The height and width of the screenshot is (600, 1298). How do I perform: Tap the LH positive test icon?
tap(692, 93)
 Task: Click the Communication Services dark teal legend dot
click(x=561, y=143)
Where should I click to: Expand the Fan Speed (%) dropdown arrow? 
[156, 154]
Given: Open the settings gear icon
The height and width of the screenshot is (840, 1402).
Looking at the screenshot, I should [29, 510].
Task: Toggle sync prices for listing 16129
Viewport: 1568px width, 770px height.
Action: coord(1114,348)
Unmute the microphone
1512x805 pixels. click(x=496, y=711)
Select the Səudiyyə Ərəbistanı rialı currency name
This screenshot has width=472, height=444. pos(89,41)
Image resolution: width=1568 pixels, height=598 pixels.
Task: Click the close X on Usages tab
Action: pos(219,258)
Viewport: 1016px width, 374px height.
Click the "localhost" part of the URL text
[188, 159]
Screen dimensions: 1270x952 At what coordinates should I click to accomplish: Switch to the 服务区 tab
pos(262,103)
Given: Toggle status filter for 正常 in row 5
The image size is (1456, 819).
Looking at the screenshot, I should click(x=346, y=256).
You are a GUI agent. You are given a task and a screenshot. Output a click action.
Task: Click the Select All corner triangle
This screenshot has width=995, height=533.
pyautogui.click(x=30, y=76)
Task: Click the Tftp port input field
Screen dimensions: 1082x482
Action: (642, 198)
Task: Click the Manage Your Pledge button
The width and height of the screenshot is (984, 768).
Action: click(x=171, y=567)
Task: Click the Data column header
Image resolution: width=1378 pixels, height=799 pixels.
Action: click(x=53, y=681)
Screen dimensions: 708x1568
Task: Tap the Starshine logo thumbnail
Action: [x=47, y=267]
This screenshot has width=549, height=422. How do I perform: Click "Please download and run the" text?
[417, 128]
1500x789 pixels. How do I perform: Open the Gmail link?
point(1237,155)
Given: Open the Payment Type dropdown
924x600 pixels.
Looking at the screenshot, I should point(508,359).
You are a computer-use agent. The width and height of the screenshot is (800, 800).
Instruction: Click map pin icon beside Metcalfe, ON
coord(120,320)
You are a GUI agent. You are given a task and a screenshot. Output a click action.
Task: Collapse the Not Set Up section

### Task requirements
Please retype the listing word for word, from its first line through the line containing "Viewport: 1016px width, 374px height.", and add nothing else.

### Solution to the exercise
The height and width of the screenshot is (600, 1298). How do I perform: Tap the LH positive test icon?
tap(692, 93)
 Task: Click the Communication Services dark teal legend dot
click(x=561, y=143)
Where should I click to: Expand the Fan Speed (%) dropdown arrow? 
[156, 154]
Given: Open the settings gear icon
The height and width of the screenshot is (840, 1402).
Looking at the screenshot, I should [29, 510].
Task: Toggle sync prices for listing 16129
Viewport: 1568px width, 770px height.
Action: coord(1114,348)
Unmute the microphone
1512x805 pixels. click(x=496, y=711)
Select the Səudiyyə Ərəbistanı rialı currency name
This screenshot has width=472, height=444. pos(89,41)
Image resolution: width=1568 pixels, height=598 pixels.
Task: Click the close X on Usages tab
Action: pos(219,258)
Viewport: 1016px width, 374px height.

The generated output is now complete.